Electoral boundary delimitation (simply known as boundary delimitation or delimitation) is the drawing of boundaries of electoral precincts and related divisions involved in elections, such as states, counties or other municipalities. It can also be called "redistribution" and is used to prevent unbalance of population across districts. In the United States, it is called redistricting. Unbalanced or discriminatory delimitation is called "gerrymandering". Though there are no internationally agreed processes that guarantee fair delimitation, several organizations, such as the Commonwealth Secretariat, the European Union and the International Foundation for Electoral Systems (IFES) have proposed guidelines for effective delimitation.

==Methods==
Countries delimit electoral districts in different ways. Sometimes these are drawn based on traditional boundaries, sometimes based on the physical characteristics of the region and, often, the lines are drawn based on the social, political and cultural contexts of the area. This may need to be done in any form of electoral system even though it is primarily done for plurality or majority electoral system.

These processes of boundary delimitation can have a variety of legal justifications. Often, because of the powerful effects this process can have on constituencies, the legal framework for delimitation is specified in the constitution of a country. The Institute for Democracy and Electoral Assistance (IDEA) recommends the following pieces of information be included in this legal framework:
- The frequency of such determination;
- The criteria for such determination;
- The degree of public participation in the process;
- The respective roles of the legislature, judiciary and executive in the process;and
- The ultimate authority for the final determination of the electoral units.

==Established democracies==

Delimitation is regularly used in the United States and Commonwealth countries. This is called redistricting or redistribution respectively. In these countries non-partisan commissions may draw new district boundaries based on the distribution of population according to a census.

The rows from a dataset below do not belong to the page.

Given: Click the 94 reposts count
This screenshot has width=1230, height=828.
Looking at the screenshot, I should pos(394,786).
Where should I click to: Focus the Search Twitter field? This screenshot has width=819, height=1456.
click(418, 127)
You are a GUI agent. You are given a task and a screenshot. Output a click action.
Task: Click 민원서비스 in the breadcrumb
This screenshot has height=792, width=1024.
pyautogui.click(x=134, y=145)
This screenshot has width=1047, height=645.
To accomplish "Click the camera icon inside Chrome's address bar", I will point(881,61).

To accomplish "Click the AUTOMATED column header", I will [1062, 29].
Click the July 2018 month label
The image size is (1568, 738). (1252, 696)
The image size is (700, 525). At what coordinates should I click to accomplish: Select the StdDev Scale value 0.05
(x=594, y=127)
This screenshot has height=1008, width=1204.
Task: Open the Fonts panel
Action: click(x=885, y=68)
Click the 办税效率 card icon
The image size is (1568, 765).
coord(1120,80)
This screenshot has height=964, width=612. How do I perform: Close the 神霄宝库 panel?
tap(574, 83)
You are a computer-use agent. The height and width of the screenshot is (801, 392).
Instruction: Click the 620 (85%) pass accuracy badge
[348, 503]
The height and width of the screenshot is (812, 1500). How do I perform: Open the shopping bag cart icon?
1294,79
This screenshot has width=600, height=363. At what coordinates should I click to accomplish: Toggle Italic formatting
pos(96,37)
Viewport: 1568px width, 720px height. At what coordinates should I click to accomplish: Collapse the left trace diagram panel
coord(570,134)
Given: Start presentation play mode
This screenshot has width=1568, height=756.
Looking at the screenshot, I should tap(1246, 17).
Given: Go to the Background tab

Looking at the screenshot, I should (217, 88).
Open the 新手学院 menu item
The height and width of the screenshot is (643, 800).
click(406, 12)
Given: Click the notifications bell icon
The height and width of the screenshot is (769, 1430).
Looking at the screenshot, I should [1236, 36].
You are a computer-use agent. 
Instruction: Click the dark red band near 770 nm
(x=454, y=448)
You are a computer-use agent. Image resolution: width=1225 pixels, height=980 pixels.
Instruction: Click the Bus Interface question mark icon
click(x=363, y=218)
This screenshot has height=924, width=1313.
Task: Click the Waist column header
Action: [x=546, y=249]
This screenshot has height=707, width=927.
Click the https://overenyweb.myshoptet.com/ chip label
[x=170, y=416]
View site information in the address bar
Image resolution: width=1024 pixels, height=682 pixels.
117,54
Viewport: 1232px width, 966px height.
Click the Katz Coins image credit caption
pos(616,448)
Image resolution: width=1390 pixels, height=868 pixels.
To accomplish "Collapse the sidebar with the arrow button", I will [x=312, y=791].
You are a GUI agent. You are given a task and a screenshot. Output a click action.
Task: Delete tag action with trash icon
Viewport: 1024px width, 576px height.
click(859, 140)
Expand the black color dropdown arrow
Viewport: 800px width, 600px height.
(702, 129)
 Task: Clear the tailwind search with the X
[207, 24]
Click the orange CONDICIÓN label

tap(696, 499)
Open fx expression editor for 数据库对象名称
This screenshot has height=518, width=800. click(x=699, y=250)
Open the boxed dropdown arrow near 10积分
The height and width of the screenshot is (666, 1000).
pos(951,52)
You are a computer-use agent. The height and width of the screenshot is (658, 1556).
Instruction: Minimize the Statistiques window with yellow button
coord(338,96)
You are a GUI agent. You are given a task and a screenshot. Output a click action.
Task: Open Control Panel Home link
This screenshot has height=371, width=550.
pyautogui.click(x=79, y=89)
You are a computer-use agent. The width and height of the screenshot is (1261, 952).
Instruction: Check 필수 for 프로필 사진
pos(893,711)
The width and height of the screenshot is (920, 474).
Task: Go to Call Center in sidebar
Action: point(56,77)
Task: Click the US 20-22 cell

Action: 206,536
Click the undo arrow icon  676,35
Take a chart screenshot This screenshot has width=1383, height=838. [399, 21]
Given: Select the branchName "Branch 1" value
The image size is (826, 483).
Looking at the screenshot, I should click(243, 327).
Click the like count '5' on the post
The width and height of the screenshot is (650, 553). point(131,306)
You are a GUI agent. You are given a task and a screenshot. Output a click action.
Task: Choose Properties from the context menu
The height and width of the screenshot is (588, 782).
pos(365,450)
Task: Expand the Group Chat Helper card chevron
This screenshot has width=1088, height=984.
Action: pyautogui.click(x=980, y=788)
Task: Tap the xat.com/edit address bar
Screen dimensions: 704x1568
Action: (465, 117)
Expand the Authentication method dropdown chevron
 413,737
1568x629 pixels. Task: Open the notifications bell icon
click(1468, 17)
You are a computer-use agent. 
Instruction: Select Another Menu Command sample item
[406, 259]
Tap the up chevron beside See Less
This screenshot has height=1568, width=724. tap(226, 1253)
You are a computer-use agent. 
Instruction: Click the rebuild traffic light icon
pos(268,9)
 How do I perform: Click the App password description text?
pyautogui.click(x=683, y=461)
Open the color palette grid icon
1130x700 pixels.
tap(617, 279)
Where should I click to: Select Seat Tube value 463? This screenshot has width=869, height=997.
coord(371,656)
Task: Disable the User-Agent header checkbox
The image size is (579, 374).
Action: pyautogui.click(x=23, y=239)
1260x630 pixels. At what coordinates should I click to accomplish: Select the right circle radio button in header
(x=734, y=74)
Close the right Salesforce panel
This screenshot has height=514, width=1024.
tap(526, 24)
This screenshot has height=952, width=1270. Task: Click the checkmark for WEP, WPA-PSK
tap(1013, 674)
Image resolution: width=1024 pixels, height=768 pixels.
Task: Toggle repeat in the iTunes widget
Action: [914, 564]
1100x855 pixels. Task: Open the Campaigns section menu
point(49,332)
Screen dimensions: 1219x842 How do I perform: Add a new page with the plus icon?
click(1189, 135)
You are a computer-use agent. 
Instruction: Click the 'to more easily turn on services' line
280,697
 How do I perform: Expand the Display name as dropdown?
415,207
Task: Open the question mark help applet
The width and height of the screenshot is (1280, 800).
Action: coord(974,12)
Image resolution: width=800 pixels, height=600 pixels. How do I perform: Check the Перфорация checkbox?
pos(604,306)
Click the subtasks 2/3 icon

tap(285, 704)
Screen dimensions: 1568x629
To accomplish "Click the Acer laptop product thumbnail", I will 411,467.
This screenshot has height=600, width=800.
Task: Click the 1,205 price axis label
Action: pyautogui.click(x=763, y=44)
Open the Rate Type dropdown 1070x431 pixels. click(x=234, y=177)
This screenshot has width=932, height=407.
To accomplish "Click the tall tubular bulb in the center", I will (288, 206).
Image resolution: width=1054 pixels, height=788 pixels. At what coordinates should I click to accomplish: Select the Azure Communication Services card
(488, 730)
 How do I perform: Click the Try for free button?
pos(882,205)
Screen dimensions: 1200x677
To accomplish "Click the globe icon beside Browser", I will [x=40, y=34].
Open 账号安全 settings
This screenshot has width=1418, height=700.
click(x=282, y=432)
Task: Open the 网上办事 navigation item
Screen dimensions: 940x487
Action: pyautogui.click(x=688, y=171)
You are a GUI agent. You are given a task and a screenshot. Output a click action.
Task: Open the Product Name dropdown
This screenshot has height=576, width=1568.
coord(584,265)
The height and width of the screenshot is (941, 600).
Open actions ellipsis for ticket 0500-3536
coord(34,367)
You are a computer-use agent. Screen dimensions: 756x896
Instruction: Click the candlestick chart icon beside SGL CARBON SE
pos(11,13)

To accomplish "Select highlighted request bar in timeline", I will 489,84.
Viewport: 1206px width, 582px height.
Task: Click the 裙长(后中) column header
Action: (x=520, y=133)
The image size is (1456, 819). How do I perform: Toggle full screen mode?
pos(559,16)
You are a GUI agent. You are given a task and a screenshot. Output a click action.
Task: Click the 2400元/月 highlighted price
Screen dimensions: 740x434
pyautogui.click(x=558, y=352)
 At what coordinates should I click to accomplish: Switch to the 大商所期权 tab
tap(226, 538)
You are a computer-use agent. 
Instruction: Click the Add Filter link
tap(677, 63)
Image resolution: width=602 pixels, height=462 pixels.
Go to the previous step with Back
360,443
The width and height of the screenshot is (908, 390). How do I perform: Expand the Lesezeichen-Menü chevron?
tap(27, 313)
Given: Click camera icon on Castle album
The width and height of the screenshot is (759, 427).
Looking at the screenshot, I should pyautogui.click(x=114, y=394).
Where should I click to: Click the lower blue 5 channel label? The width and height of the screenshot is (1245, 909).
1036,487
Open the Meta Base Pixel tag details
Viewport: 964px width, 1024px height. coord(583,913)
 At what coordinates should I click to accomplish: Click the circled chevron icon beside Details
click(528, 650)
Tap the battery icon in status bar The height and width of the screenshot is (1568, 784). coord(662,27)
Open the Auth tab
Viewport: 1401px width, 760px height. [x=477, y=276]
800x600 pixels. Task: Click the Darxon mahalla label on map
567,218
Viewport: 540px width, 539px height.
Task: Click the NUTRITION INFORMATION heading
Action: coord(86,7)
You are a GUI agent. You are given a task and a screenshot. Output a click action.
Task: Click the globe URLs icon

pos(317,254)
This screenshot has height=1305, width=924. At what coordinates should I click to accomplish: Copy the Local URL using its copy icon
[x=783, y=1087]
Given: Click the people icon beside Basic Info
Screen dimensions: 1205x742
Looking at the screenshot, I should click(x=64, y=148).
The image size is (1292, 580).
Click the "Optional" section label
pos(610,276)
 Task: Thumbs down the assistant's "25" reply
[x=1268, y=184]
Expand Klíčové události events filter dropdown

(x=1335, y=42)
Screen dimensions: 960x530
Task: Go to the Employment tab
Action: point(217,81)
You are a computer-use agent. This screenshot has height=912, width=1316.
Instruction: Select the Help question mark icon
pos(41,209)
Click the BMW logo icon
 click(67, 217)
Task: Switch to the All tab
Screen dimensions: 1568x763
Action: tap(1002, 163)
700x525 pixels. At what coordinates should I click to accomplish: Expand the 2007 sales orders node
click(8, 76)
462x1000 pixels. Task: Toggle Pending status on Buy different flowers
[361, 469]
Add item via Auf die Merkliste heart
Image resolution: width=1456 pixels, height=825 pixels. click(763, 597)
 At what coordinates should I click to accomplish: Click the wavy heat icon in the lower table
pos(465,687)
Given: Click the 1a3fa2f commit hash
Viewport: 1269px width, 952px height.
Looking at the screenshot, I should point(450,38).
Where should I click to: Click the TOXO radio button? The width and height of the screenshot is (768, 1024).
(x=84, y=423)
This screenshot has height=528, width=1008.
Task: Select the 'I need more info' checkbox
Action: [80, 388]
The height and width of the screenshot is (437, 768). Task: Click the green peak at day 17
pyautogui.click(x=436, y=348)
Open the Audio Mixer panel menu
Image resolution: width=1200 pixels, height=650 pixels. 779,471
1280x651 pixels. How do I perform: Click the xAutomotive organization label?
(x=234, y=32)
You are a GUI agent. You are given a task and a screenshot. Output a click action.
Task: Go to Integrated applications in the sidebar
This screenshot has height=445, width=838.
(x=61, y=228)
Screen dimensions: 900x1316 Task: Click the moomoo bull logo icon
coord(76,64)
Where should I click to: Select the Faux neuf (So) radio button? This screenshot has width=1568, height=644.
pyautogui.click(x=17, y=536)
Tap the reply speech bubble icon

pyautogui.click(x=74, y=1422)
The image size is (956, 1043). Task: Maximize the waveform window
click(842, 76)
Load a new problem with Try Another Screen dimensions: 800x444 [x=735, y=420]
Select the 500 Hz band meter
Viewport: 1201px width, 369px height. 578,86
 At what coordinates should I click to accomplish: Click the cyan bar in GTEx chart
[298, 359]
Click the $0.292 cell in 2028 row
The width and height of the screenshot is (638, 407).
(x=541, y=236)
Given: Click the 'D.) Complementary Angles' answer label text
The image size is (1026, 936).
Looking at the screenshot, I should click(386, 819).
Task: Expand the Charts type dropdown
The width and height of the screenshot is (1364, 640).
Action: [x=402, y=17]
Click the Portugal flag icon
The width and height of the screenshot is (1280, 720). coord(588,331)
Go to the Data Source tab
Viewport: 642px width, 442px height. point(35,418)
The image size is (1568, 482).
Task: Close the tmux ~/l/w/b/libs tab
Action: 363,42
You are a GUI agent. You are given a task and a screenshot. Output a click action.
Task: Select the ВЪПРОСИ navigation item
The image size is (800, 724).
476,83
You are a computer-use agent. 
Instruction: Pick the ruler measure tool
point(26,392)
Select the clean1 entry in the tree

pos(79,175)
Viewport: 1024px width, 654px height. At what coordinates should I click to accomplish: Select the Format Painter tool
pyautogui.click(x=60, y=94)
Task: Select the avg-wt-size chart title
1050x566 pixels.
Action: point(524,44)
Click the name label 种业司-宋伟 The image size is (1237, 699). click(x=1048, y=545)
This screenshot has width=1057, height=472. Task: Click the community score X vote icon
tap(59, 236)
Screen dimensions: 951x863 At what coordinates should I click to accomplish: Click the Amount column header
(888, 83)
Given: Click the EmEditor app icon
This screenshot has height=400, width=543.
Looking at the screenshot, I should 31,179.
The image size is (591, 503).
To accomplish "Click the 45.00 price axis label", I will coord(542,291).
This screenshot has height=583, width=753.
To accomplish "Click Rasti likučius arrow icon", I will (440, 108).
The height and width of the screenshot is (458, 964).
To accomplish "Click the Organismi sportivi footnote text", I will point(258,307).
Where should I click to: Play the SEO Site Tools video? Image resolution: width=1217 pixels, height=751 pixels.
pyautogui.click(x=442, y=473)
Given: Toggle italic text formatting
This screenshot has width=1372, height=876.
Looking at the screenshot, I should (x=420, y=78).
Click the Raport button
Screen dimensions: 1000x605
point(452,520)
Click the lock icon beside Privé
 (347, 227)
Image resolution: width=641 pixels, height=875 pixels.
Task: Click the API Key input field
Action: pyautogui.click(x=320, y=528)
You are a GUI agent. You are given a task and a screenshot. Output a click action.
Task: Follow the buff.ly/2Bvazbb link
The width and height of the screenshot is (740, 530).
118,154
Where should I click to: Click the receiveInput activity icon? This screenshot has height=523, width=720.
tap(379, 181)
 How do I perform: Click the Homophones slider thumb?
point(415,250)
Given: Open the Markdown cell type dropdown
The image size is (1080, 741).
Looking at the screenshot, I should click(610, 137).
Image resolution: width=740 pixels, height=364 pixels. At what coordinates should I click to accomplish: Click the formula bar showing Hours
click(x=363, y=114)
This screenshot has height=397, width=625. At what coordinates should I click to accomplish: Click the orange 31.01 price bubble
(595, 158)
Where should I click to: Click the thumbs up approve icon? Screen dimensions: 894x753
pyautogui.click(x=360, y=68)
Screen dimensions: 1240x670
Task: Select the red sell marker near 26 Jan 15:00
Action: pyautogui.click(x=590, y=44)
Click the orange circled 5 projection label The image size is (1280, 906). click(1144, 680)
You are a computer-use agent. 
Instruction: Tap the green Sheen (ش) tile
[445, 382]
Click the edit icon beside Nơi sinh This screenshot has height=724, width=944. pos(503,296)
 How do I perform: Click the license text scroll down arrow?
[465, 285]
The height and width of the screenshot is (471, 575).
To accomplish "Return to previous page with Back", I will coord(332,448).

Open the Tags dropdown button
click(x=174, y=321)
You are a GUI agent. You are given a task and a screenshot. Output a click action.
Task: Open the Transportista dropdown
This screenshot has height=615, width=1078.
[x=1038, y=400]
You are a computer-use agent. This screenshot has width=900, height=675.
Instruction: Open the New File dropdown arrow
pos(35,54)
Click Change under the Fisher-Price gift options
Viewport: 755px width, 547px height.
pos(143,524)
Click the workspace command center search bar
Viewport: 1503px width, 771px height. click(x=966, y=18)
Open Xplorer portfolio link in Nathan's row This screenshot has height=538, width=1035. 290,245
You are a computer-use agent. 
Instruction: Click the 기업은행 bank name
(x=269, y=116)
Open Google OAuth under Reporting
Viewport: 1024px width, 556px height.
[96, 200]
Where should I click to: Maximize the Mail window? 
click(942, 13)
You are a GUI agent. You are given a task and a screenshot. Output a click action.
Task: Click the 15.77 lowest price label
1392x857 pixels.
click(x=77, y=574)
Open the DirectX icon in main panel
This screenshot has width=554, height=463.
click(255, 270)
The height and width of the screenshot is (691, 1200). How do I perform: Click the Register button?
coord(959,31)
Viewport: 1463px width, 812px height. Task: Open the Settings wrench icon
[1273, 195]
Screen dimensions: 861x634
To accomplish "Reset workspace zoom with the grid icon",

==International standards==
A number of international organizations including the Organization for Security and Co-operation in Europe, the European Commission for Democracy Through Law (the Venice Commission), the Commonwealth Secretariat, and the Electoral Institute of Southern Africa (EISA) have established standards which their members are encouraged to prescribe to. Among these standards the International Foundation for Electoral Systems (IFES) lists the most common as being Impartiality, Equality, Representativeness, Non-Discrimination and Transparency.

===Venice Commission===
As part of its report, European Commission for Democracy Through Law: Code of Good Practice in Electoral Matters, Guidelines and Explanatory Reports adopted October 2002, the Venice Commission proposed the following guidelines:

2.2 Equal voting power: seats must be evenly distributed between the constituencies.
i. This must at least apply to elections to lower houses of parliament and regional and local elections:
ii. It entails a clear and balanced distribution of seats among constituencies on the basis of one of the following allocation criteria: population, number of resident nationals (including minors), number of registered voters, and possibly the number of people actually voting. An appropriate combination of these criteria may be envisaged.
iii. The geographical criterion and administrative, or possibly even historical, boundaries may be taken into consideration.
iv. The permissible departure from the norm should not be more than 10%, and should certainly not exceed 15% except in special circumstances (protection of a concentrated minority, sparsely populated administrative entity).
v. In order to guarantee equal voting power, the distribution of seats must be reviewed at least every ten years, preferably outside election periods.
vi. With multimember constituencies, seats should preferably be redistributed without redefining constituency boundaries, which should, where possible, coincide with administrative boundaries.
vii. When constituency boundaries are redefined—which they must be in a single-member system—it must be done:
- impartially;
- without detriment to national minorities;
- taking account of the opinion of a committee, the majority of whose members are independent; this committee should preferably include a geographer, a sociologist, and a balanced representation of the parties and, if necessary, representatives of national minorities.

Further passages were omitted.